Daniela Sofia Korn Ruah (born December 2, 1983) is an American-Portuguese actress and film director best known for playing NCIS Special Agent Kensi Blye in the CBS police procedural series NCIS: Los Angeles.

Early life
Ruah was born in Boston, U.S., to Jewish parents from Portugal, where her mother is an otologist and her father is an ENT surgeon. When Ruah was 5,  the family moved back to Portugal, where she attended St Julian's School and, at 16, began acting in telenovelas. She won a Portuguese-television dance competition.

Ruah moved to the UK at the age of 18 and earned a Bachelor of Arts in performing arts from London Metropolitan University. She returned to Portugal where she continued acting, and in 2007 moved to New York City to study at the Lee Strasberg Theatre and Film Institute.

Ruah stated that she grew up in an environment that was both Sephardic and Ashkenazi; her father is of Portuguese-Jewish ancestry, and her mother's Jewish roots are in Russia, Ukraine and Portugal. She holds both Portuguese and American citizenship.

Career
Ruah started acting in Portuguese soap operas when she was a teen. She made her acting debut at 16, when she played Sara on the soap opera Jardins Proibidos ("Forbidden Gardens").

At 18, Ruah moved to London to attend college. After graduation, she returned to Portugal to pursue her acting career. She was the winner of the celebrity dancing competition Dança Comigo (the Portuguese version of Dancing with the Stars) and got main roles in television series, short films, and theatre. In 2007, she moved to New York to study at the Lee Strasberg Theatre and Film Institute.
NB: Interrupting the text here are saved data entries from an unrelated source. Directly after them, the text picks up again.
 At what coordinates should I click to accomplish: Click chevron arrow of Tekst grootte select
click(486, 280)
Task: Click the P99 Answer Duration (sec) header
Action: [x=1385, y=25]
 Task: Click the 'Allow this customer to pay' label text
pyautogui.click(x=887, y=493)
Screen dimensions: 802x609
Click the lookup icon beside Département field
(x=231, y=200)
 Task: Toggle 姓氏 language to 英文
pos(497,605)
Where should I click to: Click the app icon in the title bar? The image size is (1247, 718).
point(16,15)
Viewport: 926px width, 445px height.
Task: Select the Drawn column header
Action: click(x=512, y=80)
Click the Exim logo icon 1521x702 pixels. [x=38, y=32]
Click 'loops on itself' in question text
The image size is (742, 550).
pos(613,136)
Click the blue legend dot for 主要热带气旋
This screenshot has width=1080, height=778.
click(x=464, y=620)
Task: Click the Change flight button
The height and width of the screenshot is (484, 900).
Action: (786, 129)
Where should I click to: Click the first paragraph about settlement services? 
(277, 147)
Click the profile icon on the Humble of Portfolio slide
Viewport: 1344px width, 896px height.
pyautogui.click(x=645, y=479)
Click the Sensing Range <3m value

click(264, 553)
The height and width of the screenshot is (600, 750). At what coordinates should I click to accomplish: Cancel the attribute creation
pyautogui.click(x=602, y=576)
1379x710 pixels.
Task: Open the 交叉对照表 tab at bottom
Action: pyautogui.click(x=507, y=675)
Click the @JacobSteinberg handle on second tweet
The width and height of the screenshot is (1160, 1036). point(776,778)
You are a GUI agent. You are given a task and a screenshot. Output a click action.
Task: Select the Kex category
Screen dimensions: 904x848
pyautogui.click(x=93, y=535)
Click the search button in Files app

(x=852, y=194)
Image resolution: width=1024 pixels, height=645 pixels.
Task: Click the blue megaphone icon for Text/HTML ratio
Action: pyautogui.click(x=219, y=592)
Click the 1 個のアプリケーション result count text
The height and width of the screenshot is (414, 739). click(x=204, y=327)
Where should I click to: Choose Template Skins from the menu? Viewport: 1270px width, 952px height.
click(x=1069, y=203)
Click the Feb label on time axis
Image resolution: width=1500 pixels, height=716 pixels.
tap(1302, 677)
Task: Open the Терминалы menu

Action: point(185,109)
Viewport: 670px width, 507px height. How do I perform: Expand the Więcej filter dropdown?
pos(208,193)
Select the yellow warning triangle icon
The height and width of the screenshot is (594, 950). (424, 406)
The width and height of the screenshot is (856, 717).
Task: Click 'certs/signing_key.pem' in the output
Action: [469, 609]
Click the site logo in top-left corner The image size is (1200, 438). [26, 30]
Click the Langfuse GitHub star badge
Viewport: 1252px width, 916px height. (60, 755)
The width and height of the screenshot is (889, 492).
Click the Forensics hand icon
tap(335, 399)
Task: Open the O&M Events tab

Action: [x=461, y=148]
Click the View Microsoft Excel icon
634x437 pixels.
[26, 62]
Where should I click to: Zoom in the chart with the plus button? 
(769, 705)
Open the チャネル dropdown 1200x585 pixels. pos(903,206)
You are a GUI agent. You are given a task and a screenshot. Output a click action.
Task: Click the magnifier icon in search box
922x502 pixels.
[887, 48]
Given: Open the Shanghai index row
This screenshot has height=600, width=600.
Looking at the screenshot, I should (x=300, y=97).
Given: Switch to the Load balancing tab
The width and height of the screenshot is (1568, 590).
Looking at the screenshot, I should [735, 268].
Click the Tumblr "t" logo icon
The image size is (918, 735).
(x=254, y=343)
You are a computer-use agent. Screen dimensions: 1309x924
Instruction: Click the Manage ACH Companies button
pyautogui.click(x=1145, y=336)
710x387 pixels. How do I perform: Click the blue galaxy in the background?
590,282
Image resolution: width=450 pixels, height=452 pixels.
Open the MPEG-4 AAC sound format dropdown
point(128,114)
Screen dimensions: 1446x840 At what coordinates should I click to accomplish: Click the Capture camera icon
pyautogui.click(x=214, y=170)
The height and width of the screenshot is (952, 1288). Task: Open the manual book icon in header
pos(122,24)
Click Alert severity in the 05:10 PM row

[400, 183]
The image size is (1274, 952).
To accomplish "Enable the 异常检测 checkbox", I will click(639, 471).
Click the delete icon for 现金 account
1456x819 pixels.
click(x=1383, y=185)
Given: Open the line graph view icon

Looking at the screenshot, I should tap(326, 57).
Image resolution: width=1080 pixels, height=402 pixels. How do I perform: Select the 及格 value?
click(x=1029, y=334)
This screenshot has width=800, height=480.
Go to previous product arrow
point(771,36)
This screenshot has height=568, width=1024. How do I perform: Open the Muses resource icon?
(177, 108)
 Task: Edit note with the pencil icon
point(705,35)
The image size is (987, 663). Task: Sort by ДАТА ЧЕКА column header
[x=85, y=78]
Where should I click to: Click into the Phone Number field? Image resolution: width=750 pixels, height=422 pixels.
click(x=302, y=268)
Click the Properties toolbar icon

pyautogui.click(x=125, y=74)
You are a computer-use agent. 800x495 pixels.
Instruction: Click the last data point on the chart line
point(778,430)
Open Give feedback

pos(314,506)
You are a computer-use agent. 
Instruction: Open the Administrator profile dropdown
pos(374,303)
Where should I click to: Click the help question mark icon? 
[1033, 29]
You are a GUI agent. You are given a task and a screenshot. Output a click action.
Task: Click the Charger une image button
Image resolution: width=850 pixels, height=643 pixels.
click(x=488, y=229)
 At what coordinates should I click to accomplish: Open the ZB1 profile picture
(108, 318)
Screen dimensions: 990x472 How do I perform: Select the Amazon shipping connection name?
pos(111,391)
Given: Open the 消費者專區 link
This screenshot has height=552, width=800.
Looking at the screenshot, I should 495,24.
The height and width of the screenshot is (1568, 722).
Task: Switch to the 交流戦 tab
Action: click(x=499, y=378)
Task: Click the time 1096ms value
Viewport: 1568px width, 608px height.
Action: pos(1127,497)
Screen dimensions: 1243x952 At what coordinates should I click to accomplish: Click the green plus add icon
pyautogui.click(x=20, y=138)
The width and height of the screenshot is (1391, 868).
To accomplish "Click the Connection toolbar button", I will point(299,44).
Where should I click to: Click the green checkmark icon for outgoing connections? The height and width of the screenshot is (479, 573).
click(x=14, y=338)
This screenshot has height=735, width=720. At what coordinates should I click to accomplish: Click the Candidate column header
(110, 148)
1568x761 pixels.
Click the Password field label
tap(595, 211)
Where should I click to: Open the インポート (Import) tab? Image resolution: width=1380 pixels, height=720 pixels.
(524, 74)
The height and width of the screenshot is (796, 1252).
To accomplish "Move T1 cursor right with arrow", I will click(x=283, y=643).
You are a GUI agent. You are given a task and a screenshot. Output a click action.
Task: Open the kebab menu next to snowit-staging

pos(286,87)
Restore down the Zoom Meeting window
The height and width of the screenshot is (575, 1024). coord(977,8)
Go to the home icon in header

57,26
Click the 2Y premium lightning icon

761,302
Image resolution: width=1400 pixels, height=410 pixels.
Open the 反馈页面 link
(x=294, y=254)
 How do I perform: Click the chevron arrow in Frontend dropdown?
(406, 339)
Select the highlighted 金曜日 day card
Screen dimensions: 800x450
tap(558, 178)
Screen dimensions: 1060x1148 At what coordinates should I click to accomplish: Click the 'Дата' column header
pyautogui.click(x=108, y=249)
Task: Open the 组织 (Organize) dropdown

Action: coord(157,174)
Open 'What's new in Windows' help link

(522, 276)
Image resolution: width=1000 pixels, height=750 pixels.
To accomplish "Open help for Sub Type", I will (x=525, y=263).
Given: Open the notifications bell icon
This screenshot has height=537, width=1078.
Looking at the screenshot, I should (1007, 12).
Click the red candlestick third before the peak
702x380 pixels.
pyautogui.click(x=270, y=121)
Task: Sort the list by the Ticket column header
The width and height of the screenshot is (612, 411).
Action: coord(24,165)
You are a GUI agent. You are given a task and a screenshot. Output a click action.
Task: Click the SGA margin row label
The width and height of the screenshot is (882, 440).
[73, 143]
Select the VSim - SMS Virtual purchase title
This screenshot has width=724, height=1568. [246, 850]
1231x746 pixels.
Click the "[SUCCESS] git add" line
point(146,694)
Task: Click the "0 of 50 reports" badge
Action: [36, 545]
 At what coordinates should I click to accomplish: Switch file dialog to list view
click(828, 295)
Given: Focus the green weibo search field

Ruah stars as Special Agent Kensi Blye in NCIS: Los Angeles, which first aired on September 22, 2009. In 2011, she portrayed the character in a crossover guest appearance on the series Hawaii Five-0.

In 2013, Ruah appeared in David Auburn's play Proof at Los Angeles' Hayworth Theatre.

On January 8, 2018, it was confirmed that Ruah would co-host the Eurovision Song Contest 2018 in Lisbon, Portugal alongside Catarina Furtado, Sílvia Alberto and Filomena Cautela.

Personal life
Ruah has a distinguishable birthmark in her right eye, called the nevus of Ota.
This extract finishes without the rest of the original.